Question

Given vectors $$\vec a=3\vec i-\vec j+2\vec k$$, $$\vec b=6\vec i-3\vec j-2\vec k$$ and $$\vec c=\vec i+\vec j-3\vec k$$, work out the values of $$p$$, $$q$$ and $$r$$ if $$p\vec a+q\vec c=3\vec i-5\vec j+r\vec k$$

Answer

**step1** Understanding the problem

The problem asks us to find the scalar values $$p$$, $$q$$, and $$r$$ that satisfy the given vector equation: $$p\vec a+q\vec c=3\vec i-5\vec j+r\vec k$$. We are provided with the definitions of vectors $$\vec a$$ and $$\vec c$$ in terms of their components along the standard basis vectors $$\vec i$$, $$\vec j$$, and $$\vec k$$. The vector $$\vec b$$ is provided but not used in the equation, so we will not use it in our solution.

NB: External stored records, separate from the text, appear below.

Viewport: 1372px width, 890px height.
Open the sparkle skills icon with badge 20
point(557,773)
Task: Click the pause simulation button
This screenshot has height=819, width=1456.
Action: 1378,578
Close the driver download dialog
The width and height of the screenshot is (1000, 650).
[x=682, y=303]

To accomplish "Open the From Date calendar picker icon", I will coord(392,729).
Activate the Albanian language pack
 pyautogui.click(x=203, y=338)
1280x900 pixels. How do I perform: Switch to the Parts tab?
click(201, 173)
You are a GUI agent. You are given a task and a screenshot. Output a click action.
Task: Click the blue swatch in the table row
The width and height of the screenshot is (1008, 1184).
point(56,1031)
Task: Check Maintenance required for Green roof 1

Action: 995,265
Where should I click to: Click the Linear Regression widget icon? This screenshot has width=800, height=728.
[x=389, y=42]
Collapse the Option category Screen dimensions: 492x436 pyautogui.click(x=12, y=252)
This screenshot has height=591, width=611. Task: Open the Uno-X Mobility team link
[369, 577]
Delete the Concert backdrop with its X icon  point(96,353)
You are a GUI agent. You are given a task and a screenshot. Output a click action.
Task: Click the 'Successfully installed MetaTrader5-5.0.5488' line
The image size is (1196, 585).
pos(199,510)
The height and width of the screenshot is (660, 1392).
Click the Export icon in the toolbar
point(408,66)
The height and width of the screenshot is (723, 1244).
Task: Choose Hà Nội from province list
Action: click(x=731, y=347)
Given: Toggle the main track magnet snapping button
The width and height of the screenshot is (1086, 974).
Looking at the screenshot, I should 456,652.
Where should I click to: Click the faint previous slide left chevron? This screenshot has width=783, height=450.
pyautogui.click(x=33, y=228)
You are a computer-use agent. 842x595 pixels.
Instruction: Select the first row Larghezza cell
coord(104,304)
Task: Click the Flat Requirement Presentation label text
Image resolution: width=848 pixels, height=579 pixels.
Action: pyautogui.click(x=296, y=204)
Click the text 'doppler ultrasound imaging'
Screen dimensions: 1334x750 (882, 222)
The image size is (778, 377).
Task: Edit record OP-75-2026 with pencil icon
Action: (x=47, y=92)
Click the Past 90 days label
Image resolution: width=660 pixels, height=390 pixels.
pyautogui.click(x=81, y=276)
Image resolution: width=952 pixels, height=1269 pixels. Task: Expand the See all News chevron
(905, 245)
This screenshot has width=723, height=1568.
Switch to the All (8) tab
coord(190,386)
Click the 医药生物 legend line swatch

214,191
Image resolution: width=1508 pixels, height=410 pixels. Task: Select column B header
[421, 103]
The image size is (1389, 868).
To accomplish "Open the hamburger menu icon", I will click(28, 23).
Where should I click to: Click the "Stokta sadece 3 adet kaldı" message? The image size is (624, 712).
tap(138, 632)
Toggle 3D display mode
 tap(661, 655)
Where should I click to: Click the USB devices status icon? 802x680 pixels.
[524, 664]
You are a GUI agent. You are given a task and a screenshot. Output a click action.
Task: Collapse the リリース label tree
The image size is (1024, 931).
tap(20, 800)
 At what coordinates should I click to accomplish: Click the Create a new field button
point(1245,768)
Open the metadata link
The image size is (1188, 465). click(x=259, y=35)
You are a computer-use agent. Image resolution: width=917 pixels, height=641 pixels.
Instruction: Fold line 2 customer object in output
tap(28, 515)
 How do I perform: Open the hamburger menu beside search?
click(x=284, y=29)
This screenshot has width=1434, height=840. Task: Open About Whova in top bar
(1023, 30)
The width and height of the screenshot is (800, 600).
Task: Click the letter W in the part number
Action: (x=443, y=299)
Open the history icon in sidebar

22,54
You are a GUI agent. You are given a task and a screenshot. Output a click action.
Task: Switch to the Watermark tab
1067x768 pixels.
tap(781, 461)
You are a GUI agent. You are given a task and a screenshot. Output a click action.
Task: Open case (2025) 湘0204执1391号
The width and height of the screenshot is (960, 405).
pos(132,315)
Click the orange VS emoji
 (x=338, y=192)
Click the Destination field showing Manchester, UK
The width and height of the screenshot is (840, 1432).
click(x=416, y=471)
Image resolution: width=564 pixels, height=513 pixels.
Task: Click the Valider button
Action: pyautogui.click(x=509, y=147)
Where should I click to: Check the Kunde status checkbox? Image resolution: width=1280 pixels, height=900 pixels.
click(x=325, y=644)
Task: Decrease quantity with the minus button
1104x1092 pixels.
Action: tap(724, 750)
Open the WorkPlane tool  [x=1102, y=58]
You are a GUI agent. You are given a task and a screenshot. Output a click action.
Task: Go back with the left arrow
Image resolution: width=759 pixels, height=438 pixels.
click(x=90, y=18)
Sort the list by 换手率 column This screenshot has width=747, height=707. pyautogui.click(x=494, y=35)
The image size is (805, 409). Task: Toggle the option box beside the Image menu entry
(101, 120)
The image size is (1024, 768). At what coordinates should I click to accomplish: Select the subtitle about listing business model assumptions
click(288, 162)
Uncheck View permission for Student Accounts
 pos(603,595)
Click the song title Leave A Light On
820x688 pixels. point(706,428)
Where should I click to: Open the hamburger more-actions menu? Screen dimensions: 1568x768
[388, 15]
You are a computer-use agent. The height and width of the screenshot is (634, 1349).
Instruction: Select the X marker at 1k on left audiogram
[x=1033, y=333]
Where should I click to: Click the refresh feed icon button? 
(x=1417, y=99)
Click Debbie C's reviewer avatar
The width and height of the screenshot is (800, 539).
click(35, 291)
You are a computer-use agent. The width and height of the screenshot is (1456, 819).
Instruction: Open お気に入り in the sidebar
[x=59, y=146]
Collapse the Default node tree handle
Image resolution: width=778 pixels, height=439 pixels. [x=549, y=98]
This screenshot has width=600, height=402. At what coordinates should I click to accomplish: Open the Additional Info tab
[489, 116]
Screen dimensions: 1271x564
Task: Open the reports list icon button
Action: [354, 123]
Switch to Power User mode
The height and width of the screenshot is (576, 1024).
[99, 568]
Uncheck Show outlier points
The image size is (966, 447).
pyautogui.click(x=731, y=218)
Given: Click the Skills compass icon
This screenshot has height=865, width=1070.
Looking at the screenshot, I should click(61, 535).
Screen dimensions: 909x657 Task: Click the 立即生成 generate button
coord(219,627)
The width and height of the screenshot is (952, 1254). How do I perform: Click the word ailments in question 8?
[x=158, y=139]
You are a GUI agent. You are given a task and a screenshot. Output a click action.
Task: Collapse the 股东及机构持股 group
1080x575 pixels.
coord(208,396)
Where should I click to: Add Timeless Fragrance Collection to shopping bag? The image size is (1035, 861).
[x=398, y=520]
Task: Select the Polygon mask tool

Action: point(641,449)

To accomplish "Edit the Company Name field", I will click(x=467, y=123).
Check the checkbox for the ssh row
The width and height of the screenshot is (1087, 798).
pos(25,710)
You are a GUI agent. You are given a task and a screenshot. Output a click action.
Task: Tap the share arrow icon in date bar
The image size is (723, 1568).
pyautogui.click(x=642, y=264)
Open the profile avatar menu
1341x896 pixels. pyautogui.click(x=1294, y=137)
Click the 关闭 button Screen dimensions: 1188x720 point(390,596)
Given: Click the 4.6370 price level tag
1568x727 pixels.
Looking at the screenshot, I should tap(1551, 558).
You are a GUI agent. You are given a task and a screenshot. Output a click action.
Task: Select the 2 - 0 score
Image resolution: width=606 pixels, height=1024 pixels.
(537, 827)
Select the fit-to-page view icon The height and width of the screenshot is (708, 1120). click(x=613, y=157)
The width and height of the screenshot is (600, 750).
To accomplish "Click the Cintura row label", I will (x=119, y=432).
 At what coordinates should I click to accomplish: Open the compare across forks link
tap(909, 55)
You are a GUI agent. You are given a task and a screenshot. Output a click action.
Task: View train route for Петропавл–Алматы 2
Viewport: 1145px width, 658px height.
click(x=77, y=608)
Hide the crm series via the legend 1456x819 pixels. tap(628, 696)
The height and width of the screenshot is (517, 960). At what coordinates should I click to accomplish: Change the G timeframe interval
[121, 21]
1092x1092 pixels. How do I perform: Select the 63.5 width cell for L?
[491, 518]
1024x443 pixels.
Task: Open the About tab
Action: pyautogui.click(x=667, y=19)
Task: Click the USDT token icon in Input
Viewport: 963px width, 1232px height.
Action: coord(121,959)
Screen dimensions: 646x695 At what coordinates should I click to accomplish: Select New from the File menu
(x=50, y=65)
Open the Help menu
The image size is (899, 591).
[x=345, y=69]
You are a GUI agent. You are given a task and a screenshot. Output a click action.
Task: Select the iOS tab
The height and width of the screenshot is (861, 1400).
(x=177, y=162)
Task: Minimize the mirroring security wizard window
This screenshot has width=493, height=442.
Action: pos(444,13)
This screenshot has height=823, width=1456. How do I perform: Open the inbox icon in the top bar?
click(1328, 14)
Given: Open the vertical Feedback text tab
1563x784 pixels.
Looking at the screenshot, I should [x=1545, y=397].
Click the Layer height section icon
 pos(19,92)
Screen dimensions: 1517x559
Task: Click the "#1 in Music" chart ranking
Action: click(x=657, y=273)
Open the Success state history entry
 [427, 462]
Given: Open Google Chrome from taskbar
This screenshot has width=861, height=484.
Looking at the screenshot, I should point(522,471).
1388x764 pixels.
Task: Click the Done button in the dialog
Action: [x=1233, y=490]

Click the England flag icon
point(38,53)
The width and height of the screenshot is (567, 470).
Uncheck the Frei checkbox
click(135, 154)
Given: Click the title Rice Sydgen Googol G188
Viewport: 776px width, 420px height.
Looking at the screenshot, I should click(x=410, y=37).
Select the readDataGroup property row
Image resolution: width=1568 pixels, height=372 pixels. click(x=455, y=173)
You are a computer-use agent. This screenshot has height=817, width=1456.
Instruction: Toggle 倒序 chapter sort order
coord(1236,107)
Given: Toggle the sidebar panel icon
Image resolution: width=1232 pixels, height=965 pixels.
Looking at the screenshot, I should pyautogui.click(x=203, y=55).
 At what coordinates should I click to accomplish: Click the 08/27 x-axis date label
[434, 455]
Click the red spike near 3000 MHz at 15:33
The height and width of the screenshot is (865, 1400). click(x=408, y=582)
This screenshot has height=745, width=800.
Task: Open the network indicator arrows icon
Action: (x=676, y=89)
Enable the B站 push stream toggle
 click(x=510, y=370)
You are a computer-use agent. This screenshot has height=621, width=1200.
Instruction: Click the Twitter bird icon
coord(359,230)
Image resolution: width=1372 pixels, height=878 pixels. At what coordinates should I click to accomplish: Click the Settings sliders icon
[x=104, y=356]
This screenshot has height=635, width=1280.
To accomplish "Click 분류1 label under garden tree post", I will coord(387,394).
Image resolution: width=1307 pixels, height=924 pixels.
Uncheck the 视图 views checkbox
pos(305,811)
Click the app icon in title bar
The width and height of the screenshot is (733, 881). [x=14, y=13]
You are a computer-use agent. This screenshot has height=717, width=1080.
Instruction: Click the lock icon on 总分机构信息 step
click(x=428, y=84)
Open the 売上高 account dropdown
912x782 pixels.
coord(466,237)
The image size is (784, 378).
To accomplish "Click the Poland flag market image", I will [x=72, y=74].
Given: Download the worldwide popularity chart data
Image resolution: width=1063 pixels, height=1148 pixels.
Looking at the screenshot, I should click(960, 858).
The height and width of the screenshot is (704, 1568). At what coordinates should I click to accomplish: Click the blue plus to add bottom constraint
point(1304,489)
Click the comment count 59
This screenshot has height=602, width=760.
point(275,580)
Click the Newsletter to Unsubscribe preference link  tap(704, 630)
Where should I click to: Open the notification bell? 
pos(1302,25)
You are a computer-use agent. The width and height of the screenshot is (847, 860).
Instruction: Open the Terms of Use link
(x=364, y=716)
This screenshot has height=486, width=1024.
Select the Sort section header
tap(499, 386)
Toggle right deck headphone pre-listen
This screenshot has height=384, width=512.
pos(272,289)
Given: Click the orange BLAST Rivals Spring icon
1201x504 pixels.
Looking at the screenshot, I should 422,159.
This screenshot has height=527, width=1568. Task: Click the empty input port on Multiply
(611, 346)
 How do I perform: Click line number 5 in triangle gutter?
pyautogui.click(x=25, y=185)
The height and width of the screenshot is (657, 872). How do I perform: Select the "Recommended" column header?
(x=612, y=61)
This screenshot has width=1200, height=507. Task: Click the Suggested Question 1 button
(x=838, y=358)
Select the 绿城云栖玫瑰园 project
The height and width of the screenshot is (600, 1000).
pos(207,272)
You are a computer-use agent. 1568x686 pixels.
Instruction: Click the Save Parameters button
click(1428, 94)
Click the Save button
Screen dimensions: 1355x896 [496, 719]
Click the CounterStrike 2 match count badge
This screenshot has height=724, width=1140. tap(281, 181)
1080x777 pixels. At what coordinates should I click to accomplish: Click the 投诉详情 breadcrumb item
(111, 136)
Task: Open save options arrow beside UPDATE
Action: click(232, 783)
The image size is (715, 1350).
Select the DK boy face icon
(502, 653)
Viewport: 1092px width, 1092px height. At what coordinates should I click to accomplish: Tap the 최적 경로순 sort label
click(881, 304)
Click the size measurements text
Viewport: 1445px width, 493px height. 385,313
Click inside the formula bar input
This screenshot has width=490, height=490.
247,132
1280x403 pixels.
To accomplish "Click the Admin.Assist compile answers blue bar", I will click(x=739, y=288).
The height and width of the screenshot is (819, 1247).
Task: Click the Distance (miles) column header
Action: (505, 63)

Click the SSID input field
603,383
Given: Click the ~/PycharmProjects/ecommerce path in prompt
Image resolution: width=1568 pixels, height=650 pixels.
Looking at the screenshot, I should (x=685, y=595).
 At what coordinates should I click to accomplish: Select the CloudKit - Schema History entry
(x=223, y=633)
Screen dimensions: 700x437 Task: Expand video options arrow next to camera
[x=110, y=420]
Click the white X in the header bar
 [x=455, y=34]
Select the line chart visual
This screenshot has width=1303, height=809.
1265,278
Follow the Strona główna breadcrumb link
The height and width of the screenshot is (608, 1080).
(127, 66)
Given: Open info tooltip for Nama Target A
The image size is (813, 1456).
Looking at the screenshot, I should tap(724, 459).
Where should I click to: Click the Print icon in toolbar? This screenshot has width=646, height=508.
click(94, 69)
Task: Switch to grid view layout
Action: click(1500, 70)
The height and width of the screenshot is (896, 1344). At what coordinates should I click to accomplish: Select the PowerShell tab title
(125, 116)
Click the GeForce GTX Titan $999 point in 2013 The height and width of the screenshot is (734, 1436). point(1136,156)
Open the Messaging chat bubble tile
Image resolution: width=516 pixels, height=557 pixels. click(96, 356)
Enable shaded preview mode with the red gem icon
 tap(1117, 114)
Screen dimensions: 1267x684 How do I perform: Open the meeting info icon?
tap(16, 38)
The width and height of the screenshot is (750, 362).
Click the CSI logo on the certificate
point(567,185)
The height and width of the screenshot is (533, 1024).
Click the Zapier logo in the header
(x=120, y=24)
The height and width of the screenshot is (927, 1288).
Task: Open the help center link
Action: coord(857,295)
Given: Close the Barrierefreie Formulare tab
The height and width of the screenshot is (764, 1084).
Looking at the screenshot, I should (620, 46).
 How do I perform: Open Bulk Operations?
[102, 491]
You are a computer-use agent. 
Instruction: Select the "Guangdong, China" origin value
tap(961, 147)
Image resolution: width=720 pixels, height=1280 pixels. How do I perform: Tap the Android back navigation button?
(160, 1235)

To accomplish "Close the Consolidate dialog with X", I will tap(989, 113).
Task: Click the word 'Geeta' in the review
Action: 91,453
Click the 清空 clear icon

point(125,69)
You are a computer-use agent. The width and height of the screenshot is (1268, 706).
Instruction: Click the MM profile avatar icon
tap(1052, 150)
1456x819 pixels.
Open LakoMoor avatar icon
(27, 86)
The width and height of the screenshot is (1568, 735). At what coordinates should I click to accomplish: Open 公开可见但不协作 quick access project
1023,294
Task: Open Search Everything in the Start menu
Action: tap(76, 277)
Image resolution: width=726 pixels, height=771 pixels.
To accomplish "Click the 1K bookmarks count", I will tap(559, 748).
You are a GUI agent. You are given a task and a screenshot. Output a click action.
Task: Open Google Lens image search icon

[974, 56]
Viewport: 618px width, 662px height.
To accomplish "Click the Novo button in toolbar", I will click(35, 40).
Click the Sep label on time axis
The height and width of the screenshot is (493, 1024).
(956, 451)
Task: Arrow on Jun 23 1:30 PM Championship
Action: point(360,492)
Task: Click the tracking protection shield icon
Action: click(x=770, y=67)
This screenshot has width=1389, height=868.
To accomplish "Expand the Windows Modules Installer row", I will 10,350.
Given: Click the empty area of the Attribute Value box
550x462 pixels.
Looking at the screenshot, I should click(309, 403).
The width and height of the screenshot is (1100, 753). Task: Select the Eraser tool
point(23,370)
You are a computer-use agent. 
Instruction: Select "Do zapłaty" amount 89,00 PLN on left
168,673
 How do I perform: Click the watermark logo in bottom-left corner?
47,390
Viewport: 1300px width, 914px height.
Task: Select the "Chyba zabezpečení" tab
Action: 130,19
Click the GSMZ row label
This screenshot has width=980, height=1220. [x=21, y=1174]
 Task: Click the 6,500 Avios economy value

**step2** Substituting the given vectors into the equation

We are given the following vectors:
$$\vec a=3\vec i-\vec j+2\vec k$$
$$\vec c=\vec i+\vec j-3\vec k$$
Now, we substitute these expressions for $$\vec a$$ and $$\vec c$$ into the given equation:
$$p(3\vec i-\vec j+2\vec k) + q(\vec i+\vec j-3\vec k) = 3\vec i-5\vec j+r\vec k$$

**step3** Distributing the scalar values

Next, we distribute the scalar values $$p$$ and $$q$$ to each component within their respective parentheses:
$$ (p \times 3)\vec i - (p \times 1)\vec j + (p \times 2)\vec k + (q \times 1)\vec i + (q \times 1)\vec j - (q \times 3)\vec k = 3\vec i-5\vec j+r\vec k $$
This simplifies to:
$$3p\vec i - p\vec j + 2p\vec k + q\vec i + q\vec j - 3q\vec k = 3\vec i-5\vec j+r\vec k$$

**step4** Grouping components

Now, we group the terms with the same basis vectors ($$\vec i$$, $$\vec j$$, and $$\vec k$$) on the left side of the equation:
For the $$\vec i$$ components: $$(3p+q)\vec i$$
For the $$\vec j$$ components: $$(-p+q)\vec j$$
For the $$\vec k$$ components: $$(2p-3q)\vec k$$
So the equation becomes:
$$(3p+q)\vec i + (-p+q)\vec j + (2p-3q)\vec k = 3\vec i-5\vec j+r\vec k$$

**step5** Equating corresponding components

For two vectors to be equal, their corresponding components along each basis vector must be equal. We equate the coefficients of $$\vec i$$, $$\vec j$$, and $$\vec k$$ on both sides of the equation to form a system of linear equations:
1. Equating the $$\vec i$$ components:
$$3p+q = 3$$ (Equation 1)
2. Equating the $$\vec j$$ components:
$$-p+q = -5$$ (Equation 2)
3. Equating the $$\vec k$$ components:
$$2p-3q = r$$ (Equation 3)

**step6** Solving for p and q using the system of equations

We will first solve the system of equations formed by Equation 1 and Equation 2 to find the values of $$p$$ and $$q$$.
From Equation 2, we can express $$q$$ in terms of $$p$$:
$$-p+q = -5$$
$$q = p-5$$
Now, substitute this expression for $$q$$ into Equation 1:
$$3p + (p-5) = 3$$
Combine like terms:
$$4p - 5 = 3$$
Add 5 to both sides of the equation:
$$4p = 3 + 5$$
$$4p = 8$$
Divide both sides by 4:
$$p = \frac{8}{4}$$
$$p = 2$$

**step7** Finding the value of q

Now that we have the value of $$p=2$$, we can substitute it back into the expression for $$q$$ ($$q = p-5$$) from the previous step:
$$q = 2-5$$
$$q = -3$$

**step8** Finding the value of r

Finally, we substitute the values of $$p=2$$ and $$q=-3$$ into Equation 3 to find the value of $$r$$:
$$r = 2p - 3q$$
$$r = 2(2) - 3(-3)$$
Perform the multiplications:
$$r = 4 - (-9)$$
Subtracting a negative number is the same as adding a positive number:
$$r = 4 + 9$$
$$r = 13$$

**step9** Stating the final values

The values that satisfy the given vector equation are $$p=2$$, $$q=-3$$, and $$r=13$$.